It’s not until we get to about the 130 BPM range is it that our songs start to get to even a .25 valence (happiness) score, and from there the relationship between tempo & happiness really kicks in.

Finally, tempo and energy…

show tempo x energy scatterpplot code

gosta_audio %>%
  ggplot(aes(tempo, energy, color = album)) +
  geom_point() +
  geom_smooth(aes(color = NULL)) +
  geom_text_repel(aes(label = track_name), size = 3) +
  scale_color_manual(values = c("#707070", "brown", "dark blue")) +
  ylim(0, 1) +
  theme_minimal() +
  labs(x = "tempo (bpm)", y = "energy") +
  theme(legend.position = "bottom", legend.title = element_blank())

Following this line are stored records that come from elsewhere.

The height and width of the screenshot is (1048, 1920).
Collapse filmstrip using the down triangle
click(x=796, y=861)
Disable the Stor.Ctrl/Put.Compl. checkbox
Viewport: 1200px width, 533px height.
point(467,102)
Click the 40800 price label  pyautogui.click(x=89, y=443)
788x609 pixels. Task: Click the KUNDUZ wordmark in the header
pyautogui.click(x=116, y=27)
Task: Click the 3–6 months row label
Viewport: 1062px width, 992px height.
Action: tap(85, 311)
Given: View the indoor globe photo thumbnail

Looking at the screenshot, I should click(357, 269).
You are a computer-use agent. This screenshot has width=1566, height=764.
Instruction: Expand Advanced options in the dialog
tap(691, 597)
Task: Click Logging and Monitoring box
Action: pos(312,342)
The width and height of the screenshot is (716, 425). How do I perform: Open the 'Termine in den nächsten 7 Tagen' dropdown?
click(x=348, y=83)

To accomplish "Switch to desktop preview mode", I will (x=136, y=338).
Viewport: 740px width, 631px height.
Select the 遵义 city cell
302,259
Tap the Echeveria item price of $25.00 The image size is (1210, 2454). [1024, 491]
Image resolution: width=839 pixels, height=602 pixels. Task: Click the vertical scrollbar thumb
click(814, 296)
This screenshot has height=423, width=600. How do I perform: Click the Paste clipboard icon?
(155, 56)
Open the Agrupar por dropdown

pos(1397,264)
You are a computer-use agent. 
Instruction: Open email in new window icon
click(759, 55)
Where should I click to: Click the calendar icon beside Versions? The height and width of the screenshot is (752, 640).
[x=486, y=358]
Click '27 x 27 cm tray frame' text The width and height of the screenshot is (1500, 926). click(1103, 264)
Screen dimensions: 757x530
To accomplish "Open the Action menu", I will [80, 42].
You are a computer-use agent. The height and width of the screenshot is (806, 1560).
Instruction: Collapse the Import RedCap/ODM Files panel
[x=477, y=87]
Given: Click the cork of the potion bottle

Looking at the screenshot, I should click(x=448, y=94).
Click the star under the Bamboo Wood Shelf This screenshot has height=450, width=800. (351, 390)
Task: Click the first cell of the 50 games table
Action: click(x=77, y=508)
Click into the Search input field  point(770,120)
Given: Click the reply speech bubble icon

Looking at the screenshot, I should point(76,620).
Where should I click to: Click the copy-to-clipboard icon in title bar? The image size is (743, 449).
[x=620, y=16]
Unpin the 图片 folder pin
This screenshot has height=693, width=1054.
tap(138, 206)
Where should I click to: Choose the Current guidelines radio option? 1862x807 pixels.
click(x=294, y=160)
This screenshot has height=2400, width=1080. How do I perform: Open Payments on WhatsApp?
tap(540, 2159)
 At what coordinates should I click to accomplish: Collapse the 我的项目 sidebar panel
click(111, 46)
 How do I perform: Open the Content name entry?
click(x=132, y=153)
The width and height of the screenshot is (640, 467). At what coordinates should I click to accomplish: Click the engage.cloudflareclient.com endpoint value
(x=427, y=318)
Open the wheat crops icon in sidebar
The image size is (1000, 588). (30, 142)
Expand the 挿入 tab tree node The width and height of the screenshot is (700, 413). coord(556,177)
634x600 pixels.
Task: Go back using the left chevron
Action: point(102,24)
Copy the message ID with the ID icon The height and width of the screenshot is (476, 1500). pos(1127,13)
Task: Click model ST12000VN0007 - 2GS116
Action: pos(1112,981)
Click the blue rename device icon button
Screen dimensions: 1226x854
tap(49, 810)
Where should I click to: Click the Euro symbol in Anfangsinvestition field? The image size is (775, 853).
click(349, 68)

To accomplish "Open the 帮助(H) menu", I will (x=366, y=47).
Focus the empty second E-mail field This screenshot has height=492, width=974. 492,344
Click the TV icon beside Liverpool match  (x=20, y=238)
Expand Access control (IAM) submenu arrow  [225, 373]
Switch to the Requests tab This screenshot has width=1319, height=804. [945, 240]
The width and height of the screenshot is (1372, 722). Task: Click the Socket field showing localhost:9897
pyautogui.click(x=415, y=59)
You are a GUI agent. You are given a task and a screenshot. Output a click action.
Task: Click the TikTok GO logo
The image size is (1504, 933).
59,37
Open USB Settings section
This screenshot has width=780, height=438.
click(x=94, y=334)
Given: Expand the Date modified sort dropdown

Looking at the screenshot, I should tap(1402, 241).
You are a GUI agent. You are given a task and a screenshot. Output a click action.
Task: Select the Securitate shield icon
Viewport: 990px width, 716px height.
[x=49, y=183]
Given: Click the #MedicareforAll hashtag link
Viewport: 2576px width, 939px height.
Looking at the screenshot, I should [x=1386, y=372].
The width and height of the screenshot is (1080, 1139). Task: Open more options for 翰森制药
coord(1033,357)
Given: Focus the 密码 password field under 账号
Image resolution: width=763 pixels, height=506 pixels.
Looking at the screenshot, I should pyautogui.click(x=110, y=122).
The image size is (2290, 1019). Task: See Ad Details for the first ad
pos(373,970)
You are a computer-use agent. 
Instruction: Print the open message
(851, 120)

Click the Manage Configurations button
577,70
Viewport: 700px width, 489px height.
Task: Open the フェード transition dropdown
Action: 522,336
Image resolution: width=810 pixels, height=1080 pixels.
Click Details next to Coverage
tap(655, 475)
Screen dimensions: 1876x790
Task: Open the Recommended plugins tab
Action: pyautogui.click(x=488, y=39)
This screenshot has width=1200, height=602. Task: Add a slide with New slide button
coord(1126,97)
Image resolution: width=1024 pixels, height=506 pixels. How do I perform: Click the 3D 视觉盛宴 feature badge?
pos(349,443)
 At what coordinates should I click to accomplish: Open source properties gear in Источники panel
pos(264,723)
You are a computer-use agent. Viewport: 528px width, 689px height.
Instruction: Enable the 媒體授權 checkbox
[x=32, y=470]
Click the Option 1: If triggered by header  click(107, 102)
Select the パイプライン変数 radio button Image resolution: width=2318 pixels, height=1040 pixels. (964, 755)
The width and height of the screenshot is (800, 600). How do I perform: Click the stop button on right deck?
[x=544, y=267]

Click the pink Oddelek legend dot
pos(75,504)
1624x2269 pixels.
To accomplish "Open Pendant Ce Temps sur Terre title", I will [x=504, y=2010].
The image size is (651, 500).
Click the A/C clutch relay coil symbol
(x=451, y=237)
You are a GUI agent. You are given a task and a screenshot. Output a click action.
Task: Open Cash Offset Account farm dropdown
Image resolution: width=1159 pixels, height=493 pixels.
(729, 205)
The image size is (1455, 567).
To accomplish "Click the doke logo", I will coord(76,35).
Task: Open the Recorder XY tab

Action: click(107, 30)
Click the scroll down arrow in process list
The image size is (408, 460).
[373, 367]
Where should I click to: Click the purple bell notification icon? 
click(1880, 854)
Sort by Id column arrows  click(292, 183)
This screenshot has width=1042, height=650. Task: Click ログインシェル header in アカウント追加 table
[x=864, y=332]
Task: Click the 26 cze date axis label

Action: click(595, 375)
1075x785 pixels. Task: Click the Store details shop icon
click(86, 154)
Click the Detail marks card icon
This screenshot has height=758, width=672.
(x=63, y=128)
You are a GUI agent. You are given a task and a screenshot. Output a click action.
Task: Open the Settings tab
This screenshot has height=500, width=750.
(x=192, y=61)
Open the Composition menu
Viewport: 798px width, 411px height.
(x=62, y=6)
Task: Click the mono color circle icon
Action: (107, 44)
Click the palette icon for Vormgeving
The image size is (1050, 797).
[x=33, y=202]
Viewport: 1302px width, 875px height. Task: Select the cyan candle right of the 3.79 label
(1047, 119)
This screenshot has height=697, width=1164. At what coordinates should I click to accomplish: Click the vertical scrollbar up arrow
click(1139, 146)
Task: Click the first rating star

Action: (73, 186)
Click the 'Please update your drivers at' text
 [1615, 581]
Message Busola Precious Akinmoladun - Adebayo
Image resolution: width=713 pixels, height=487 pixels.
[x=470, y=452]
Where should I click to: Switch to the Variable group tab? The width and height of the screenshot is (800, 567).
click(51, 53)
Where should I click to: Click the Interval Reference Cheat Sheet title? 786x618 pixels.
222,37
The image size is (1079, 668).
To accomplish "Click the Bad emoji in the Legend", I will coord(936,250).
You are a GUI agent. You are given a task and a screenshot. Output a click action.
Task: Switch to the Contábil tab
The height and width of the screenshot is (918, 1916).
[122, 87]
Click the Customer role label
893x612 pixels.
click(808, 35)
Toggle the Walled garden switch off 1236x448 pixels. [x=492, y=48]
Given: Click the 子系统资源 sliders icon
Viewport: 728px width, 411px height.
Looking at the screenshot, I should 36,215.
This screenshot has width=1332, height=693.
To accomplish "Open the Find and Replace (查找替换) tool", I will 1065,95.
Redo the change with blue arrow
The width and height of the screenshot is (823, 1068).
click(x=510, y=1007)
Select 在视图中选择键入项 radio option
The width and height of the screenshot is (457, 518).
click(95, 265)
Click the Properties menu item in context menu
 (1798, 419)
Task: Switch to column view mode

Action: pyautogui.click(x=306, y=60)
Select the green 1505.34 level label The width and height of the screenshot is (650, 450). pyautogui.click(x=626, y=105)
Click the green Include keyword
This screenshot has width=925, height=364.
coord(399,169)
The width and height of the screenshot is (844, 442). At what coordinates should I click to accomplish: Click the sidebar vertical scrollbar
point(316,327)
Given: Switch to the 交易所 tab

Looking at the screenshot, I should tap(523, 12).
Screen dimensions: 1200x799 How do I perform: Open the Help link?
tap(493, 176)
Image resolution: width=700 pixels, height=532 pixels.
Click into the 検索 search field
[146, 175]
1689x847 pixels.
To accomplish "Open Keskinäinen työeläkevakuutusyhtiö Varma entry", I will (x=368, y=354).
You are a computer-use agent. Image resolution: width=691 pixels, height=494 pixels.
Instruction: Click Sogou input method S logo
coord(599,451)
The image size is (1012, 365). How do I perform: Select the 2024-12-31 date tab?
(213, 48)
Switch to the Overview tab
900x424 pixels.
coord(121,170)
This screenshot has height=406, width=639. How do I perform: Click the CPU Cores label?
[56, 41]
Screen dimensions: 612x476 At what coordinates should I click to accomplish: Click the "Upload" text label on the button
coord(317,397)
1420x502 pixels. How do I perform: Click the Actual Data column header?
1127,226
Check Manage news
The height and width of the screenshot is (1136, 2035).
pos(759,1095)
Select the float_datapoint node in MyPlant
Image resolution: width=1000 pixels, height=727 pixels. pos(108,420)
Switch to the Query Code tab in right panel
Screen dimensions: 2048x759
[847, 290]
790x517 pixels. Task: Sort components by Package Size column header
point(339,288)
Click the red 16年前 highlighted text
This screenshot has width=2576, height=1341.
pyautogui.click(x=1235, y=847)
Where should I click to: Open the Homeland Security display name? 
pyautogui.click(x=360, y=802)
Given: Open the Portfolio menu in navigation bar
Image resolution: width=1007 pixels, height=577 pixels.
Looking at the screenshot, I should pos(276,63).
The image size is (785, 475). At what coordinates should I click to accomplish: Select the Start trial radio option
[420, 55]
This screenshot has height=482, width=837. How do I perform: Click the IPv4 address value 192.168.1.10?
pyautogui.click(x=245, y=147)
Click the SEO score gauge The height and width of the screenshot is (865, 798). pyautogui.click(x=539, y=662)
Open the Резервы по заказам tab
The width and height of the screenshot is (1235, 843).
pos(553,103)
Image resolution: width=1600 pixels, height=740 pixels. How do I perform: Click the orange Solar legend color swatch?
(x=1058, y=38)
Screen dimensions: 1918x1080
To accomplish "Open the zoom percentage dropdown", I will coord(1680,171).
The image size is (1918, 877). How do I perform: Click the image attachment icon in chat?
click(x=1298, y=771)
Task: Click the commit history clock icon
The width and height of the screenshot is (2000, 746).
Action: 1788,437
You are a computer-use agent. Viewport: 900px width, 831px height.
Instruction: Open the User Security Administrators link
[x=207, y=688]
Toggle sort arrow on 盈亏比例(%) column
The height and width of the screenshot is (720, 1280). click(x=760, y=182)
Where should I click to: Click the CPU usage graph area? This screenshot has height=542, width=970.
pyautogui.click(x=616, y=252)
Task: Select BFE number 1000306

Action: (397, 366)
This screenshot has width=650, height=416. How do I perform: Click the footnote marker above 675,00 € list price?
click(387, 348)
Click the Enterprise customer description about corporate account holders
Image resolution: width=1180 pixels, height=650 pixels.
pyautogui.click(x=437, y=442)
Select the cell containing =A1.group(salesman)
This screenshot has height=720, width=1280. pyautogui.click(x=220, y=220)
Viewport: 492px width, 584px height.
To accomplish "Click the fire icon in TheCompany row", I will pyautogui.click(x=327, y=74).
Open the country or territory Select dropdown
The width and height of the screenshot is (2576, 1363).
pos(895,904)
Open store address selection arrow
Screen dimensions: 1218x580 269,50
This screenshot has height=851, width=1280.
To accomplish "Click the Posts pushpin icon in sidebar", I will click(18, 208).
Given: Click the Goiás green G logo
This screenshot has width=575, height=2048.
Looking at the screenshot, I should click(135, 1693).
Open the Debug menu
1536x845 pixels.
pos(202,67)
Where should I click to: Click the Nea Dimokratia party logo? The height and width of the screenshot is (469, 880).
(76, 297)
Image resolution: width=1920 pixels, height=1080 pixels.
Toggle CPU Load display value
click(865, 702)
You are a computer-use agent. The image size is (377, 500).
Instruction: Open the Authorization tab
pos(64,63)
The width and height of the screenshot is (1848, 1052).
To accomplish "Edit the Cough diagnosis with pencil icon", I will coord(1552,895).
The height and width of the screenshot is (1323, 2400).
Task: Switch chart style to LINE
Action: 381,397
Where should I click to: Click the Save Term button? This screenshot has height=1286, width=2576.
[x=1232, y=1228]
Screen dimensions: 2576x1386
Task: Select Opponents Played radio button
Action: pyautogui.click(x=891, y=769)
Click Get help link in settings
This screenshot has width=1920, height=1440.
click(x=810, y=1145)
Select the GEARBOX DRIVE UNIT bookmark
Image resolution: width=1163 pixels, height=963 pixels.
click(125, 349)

So yes, most of our songs are in the bottom half of the happy scale. And there does seem to be a bit of a relationship between tempo, energy and happiness and of course a relationship between tempo and energy. Going forward, I’d love to explore our song lyrics via text analysis, especially sentiment analysis to see if the songs Spotify classified as our most sad (low valence) had lyrics that were less positive.

So if you like slightly melancholy mood-pop that’s in the 130 +/- BPM range (think The National, Radiohead), I think you’ll like us.

Thanks for reading. And again, give us a listen, and maybe buy some music if you like. :)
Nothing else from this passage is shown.